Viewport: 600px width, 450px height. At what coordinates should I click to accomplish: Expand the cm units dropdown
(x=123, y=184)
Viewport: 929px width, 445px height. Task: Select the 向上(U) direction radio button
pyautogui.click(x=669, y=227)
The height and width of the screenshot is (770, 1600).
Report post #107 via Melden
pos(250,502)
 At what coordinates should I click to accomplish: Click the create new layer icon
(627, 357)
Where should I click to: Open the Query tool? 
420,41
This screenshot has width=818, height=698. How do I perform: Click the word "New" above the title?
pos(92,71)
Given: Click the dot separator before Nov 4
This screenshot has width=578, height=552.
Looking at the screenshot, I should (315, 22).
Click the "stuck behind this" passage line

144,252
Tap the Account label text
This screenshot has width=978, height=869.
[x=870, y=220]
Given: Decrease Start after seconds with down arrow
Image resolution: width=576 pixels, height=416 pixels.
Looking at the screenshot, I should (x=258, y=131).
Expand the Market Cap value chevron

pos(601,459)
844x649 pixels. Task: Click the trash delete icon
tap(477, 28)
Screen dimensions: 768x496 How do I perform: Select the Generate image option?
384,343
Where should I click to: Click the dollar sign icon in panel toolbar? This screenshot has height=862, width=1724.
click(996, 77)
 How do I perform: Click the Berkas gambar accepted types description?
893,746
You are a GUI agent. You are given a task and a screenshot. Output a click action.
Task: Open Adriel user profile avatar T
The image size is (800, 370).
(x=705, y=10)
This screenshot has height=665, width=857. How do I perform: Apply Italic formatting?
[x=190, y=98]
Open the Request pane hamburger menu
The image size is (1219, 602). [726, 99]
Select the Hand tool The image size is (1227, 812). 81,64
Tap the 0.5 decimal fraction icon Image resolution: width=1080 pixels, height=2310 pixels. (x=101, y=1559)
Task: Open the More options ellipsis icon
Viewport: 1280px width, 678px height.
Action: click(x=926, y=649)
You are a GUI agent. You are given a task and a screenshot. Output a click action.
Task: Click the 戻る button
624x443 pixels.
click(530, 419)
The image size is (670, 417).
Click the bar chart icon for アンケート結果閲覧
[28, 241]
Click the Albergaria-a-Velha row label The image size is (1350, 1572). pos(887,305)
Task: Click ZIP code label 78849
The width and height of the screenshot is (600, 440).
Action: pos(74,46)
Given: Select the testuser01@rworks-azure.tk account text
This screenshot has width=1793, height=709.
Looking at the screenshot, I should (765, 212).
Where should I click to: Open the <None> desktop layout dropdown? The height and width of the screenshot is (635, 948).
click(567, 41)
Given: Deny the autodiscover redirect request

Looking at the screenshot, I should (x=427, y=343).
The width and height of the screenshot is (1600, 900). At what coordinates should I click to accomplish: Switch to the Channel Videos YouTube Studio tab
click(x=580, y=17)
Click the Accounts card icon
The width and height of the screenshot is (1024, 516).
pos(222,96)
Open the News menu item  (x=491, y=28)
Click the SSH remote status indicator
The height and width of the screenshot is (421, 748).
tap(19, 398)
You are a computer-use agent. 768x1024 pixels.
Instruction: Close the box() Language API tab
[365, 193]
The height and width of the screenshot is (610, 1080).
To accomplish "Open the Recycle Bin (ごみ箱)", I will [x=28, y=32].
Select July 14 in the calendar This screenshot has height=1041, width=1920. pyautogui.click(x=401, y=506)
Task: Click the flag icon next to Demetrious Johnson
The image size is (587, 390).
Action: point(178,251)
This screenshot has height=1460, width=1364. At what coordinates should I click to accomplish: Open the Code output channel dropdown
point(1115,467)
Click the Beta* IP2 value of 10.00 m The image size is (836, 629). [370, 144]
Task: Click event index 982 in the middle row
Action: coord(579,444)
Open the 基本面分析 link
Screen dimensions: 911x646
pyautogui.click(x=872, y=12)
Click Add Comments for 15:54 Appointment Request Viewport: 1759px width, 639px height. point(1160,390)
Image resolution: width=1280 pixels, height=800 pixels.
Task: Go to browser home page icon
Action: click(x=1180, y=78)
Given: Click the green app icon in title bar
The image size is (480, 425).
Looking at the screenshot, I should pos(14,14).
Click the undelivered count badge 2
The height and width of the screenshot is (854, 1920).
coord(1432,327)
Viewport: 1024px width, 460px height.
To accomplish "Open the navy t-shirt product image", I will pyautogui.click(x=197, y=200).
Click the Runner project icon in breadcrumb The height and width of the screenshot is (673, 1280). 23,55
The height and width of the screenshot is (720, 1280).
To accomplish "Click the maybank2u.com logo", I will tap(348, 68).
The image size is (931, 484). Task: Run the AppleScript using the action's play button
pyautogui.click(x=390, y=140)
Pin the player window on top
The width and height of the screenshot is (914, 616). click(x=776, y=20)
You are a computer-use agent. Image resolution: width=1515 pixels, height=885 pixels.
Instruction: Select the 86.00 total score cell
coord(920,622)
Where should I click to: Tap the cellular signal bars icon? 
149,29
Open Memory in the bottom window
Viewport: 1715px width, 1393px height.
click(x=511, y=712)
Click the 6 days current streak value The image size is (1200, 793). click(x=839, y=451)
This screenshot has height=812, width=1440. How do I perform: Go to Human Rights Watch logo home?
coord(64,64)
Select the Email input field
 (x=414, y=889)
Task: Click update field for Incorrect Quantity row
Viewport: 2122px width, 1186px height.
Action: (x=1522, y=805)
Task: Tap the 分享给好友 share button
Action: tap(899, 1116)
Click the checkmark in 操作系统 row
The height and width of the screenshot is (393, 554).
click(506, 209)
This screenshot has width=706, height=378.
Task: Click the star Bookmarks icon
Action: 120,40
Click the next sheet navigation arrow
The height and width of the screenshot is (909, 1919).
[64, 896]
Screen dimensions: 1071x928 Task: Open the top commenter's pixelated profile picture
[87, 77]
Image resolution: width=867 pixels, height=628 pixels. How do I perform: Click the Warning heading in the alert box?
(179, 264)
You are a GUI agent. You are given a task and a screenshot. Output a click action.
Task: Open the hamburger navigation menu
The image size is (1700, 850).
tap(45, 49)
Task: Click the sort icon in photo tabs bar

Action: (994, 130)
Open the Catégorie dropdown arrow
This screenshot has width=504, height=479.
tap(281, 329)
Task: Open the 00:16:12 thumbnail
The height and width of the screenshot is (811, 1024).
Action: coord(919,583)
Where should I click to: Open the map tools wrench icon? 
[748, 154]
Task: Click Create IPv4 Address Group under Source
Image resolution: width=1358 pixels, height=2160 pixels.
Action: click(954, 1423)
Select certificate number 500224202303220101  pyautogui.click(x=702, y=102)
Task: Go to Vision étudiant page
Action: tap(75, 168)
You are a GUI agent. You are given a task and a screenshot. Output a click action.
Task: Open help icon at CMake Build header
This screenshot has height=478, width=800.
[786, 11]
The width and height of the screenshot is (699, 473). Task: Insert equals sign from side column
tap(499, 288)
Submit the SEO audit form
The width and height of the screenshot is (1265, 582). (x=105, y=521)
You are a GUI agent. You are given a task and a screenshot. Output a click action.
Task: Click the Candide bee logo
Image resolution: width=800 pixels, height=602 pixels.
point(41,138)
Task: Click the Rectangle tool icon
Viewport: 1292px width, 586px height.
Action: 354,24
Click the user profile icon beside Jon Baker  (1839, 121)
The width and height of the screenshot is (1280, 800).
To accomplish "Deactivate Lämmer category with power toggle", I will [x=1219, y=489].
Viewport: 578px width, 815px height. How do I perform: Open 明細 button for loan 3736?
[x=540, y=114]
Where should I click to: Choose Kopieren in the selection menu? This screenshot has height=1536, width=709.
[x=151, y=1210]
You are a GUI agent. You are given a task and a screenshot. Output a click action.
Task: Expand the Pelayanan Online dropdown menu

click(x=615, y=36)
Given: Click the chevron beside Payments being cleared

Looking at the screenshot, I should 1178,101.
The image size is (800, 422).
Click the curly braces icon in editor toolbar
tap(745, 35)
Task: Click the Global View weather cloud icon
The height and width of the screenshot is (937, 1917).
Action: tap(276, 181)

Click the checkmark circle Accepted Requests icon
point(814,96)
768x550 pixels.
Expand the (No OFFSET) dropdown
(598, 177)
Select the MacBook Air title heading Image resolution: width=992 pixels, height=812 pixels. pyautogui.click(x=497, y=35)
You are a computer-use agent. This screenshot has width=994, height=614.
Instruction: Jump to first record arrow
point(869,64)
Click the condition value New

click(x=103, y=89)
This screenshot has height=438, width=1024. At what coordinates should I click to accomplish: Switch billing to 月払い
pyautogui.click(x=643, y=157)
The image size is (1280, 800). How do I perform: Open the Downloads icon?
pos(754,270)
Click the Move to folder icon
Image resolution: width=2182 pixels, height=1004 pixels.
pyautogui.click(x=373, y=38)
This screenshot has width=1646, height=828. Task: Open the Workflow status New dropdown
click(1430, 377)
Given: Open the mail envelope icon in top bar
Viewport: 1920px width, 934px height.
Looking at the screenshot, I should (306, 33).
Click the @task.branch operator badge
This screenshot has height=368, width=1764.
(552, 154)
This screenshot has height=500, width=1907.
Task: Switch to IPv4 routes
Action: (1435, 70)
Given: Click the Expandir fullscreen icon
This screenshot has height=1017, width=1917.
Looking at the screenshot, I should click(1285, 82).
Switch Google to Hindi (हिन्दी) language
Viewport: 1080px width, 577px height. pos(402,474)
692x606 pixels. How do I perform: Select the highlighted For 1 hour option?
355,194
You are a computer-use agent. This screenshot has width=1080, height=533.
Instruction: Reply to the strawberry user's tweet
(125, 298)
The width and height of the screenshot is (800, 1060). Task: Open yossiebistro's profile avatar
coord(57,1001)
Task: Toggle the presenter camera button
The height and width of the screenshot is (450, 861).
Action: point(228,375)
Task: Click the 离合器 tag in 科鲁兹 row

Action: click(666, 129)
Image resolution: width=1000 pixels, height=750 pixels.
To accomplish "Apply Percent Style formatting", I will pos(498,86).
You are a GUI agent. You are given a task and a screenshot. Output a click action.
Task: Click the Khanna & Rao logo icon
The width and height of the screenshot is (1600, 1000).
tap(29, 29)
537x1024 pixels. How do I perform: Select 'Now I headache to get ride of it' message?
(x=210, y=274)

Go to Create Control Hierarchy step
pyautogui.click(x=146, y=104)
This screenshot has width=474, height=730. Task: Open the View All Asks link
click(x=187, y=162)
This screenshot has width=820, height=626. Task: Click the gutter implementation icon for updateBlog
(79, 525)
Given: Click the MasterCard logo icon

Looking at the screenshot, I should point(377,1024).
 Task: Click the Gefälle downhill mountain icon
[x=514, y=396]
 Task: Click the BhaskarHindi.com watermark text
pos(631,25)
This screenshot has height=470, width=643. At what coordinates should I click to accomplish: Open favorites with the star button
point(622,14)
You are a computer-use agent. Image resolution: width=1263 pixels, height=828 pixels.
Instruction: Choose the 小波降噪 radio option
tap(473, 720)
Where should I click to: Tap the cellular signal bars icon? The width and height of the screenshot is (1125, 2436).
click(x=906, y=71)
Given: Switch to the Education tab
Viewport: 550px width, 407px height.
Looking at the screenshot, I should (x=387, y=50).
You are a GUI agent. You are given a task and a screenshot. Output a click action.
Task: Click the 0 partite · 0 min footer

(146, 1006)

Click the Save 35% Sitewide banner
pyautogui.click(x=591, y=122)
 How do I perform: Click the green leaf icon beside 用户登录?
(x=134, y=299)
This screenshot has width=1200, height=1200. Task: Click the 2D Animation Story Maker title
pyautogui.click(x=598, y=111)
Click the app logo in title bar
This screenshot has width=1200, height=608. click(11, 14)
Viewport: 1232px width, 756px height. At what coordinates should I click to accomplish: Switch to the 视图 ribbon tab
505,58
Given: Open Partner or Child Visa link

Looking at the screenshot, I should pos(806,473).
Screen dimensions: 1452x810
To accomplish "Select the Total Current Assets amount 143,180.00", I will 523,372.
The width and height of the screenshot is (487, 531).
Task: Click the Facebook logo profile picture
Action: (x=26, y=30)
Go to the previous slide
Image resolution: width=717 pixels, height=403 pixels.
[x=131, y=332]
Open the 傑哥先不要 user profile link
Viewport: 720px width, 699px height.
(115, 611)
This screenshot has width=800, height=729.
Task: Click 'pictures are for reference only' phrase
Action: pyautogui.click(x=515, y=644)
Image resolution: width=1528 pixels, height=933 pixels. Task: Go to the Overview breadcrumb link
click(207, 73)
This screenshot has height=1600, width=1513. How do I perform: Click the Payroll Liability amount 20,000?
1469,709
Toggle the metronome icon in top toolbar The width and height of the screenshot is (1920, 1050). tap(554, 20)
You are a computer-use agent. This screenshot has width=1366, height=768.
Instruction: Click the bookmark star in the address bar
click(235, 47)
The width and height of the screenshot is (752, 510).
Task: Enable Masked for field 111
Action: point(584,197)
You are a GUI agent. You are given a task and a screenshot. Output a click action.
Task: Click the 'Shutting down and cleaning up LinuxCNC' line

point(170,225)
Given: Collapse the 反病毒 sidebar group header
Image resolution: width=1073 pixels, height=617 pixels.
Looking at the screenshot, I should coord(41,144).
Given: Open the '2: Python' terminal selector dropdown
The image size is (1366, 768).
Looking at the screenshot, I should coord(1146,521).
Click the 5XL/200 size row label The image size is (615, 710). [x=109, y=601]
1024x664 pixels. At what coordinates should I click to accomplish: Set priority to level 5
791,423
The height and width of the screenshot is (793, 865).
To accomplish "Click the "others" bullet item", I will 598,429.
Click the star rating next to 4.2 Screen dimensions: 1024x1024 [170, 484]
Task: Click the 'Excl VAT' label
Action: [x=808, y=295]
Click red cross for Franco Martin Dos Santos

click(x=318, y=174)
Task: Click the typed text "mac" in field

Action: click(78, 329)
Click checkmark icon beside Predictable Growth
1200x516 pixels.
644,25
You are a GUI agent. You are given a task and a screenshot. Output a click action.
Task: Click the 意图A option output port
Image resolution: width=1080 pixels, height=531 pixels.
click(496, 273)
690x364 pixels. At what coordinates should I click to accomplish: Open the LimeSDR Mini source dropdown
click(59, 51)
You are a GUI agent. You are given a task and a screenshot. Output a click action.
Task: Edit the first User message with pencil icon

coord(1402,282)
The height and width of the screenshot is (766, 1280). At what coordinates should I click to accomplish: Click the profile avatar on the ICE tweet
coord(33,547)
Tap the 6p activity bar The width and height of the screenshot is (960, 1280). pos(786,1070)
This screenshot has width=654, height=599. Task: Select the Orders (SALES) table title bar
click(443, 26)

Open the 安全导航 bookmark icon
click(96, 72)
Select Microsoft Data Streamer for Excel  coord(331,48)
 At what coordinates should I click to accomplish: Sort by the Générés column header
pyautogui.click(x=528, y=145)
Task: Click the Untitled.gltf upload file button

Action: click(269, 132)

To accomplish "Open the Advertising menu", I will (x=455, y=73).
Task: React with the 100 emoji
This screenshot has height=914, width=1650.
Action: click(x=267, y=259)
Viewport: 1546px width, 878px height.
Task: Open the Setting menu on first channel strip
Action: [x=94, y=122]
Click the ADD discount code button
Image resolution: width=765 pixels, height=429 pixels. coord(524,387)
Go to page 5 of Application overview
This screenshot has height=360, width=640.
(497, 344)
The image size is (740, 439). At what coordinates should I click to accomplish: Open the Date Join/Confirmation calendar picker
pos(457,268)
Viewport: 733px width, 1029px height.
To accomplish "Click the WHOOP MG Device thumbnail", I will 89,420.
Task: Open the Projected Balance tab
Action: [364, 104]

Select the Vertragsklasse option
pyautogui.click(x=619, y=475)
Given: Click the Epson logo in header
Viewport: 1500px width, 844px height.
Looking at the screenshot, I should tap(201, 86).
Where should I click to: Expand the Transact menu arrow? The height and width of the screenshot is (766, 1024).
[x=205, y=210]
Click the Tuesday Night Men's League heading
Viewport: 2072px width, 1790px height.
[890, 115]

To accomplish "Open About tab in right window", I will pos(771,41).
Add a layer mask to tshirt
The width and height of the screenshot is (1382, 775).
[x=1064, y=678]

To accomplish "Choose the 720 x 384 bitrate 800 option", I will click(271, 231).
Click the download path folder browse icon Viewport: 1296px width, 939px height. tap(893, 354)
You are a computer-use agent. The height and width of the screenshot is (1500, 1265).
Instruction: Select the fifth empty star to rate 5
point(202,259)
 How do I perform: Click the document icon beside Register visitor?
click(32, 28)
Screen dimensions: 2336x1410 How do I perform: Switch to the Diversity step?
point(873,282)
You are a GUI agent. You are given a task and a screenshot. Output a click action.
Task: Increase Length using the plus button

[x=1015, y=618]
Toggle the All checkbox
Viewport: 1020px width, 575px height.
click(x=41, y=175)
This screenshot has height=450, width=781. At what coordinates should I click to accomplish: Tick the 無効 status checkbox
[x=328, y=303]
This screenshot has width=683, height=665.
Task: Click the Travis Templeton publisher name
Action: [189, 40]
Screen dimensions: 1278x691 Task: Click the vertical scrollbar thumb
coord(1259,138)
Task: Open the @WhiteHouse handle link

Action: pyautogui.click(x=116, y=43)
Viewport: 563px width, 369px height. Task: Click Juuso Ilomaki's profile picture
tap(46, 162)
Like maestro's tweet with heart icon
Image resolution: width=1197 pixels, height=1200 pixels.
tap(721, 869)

***

Take every line from the data that includes the word "folder".

# Exercise solution:
Click the Move to folder icon
Click the download path folder browse icon Viewport: 1296px width, 939px height. tap(893, 354)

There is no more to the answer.